Altı yıl içinde dört kardeşini, dört evladını ve kocasını yitiren Hörüşen ana kucağında yetim torunlarıyla kalmıştı. Kardeşlerinin yetimleri de cabası. Bütün obalarda durum aynıydı. Genç dul gelinler, yetim çocuklar, yaşlı birkaç dede. Ve ortada kalan sığır, keçi ve koyun sürüleri. Sürülecek tarla, değirmende öğütülecek buğday...

Derken... Bir sırra doğru çekildi tutunabilenlerin hayatı. Ne söz yetti anlatmaya, ne hatıra yetti anılmaya, ne gözyaşı hüzünlenmeye...

Evet Nimet ablanın sofrasında, gönülden gönle yollar döşeniyordu aramızda.

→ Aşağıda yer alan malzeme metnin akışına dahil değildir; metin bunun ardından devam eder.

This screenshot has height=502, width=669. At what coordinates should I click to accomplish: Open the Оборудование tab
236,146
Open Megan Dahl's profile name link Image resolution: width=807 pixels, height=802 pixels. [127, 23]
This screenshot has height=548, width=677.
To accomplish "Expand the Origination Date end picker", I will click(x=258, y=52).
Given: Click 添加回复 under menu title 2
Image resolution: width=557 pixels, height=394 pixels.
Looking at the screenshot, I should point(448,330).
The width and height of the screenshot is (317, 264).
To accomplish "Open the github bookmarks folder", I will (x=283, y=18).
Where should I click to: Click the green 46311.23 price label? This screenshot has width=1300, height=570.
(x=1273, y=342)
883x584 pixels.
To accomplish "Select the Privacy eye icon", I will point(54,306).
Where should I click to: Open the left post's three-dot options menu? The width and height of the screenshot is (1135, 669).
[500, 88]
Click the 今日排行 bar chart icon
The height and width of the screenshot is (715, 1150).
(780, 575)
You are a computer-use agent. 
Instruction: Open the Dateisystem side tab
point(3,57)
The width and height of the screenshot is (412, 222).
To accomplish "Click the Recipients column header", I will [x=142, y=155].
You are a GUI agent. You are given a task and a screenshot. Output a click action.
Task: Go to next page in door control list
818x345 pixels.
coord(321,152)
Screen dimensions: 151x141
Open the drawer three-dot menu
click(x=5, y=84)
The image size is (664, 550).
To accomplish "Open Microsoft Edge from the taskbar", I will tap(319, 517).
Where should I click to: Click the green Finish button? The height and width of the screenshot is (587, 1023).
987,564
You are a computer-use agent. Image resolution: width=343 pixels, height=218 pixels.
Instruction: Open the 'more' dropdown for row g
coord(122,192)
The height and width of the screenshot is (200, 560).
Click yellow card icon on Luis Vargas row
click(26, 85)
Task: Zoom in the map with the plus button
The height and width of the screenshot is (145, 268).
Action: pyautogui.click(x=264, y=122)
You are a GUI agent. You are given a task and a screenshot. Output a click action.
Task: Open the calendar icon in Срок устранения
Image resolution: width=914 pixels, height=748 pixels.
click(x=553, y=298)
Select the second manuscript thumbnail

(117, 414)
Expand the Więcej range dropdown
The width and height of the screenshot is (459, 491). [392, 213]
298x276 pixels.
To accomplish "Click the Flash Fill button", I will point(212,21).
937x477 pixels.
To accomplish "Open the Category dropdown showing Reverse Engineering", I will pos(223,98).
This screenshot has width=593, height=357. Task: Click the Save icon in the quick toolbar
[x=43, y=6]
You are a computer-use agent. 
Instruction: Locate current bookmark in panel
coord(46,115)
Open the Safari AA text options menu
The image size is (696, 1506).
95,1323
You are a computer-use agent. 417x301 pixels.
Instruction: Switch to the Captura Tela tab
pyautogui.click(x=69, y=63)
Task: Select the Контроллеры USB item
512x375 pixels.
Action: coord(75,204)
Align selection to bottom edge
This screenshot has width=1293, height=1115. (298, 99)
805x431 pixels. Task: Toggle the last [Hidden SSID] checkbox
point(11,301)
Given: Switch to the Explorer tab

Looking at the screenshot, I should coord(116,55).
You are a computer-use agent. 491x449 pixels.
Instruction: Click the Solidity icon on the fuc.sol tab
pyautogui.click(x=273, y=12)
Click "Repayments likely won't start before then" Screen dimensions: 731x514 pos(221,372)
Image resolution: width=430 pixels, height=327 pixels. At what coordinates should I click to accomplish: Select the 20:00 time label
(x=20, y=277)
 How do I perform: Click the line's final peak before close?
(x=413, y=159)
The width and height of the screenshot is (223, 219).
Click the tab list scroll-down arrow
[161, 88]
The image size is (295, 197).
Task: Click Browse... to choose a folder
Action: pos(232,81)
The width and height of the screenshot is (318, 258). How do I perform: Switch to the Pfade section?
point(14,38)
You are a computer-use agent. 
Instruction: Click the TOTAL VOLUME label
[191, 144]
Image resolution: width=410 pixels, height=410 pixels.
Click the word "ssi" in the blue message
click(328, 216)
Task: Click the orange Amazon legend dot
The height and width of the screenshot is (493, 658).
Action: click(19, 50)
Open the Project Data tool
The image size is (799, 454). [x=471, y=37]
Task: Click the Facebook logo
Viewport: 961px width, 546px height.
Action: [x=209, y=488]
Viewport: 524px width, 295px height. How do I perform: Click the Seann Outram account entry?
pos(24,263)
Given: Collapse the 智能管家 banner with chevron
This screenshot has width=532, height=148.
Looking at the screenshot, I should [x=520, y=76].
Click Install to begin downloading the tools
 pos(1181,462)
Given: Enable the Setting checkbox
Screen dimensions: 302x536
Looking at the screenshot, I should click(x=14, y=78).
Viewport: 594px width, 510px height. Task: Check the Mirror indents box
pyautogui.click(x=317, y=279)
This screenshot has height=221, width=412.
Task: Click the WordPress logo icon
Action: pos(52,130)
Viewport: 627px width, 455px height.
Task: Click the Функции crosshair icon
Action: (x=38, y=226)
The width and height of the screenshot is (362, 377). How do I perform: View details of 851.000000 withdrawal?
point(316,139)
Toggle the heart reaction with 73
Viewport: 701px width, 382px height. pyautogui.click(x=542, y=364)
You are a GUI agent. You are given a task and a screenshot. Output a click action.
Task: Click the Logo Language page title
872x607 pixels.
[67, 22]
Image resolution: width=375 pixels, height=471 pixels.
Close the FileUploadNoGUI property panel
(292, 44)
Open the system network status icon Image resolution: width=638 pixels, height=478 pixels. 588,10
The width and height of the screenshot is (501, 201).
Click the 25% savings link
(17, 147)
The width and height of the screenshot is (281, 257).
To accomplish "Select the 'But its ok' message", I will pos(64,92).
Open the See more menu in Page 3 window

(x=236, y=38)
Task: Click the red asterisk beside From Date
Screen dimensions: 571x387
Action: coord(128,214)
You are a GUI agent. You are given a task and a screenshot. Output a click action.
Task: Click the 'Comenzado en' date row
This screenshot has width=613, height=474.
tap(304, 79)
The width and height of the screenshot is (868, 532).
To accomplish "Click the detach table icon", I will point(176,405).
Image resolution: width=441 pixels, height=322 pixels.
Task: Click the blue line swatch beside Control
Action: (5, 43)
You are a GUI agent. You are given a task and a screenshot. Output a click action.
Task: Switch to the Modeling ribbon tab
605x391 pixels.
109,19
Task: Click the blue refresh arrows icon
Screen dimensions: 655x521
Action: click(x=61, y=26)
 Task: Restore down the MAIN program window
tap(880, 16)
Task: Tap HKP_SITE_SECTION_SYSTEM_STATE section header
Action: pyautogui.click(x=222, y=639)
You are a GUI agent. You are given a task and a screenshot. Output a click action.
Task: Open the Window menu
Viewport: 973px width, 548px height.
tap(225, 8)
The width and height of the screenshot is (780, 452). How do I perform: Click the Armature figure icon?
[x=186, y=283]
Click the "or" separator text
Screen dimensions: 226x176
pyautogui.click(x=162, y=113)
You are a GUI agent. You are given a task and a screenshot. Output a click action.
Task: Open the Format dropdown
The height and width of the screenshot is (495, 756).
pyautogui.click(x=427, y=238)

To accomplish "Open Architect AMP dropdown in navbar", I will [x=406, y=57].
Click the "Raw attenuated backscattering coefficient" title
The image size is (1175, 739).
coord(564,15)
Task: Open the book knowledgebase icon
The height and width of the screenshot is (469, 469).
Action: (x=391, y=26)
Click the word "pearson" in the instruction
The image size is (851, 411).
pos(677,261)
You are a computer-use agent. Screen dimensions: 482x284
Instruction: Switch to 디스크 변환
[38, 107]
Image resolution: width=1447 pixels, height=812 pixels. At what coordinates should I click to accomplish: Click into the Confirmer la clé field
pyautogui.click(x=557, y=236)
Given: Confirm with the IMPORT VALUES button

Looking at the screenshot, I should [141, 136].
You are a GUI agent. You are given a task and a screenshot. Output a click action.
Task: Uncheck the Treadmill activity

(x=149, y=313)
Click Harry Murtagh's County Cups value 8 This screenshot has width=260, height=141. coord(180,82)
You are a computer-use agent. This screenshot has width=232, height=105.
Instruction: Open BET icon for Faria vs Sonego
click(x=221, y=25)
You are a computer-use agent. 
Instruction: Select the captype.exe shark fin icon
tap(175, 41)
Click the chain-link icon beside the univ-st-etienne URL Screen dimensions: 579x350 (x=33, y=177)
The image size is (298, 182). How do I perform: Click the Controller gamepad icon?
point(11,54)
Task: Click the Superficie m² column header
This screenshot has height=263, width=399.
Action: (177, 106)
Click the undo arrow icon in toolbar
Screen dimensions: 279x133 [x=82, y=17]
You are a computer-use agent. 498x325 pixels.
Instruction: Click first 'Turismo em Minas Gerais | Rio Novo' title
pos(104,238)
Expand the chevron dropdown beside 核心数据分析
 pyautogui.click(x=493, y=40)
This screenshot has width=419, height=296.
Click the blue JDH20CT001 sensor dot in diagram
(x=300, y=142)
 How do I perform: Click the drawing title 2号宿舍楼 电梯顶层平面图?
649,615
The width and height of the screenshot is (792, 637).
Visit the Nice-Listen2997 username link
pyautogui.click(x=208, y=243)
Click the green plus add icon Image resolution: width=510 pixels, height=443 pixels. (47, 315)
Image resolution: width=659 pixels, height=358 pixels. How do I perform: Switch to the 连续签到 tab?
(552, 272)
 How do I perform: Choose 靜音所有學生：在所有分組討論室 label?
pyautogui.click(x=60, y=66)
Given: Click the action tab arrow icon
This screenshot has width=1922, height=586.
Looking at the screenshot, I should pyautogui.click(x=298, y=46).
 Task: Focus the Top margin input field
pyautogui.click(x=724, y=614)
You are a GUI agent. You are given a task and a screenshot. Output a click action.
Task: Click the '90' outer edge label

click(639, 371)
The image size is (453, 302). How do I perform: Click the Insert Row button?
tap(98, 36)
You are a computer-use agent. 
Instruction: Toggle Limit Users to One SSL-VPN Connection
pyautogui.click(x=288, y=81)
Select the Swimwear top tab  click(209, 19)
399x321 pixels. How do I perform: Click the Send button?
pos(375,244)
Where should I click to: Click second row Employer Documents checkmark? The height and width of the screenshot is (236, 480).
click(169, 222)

O yokluğun, o kaybın üzerine kurulmuş yeni hayatın bambaşka zorluklarında bir kez daha unutulmakta olan sırrını paylaşmaya çalışıyorduk Anadolu’nun.

Gökçe ailesinin sofrası kadar gönlünü açması, kadim geleneği bugünün ruhunda canlandırıyordu. Bu toprakların mayasındaki melamet neşvesini çekiyorduk içimize. Meşeli kayadan inip neşeli sofraya kurulmuştuk.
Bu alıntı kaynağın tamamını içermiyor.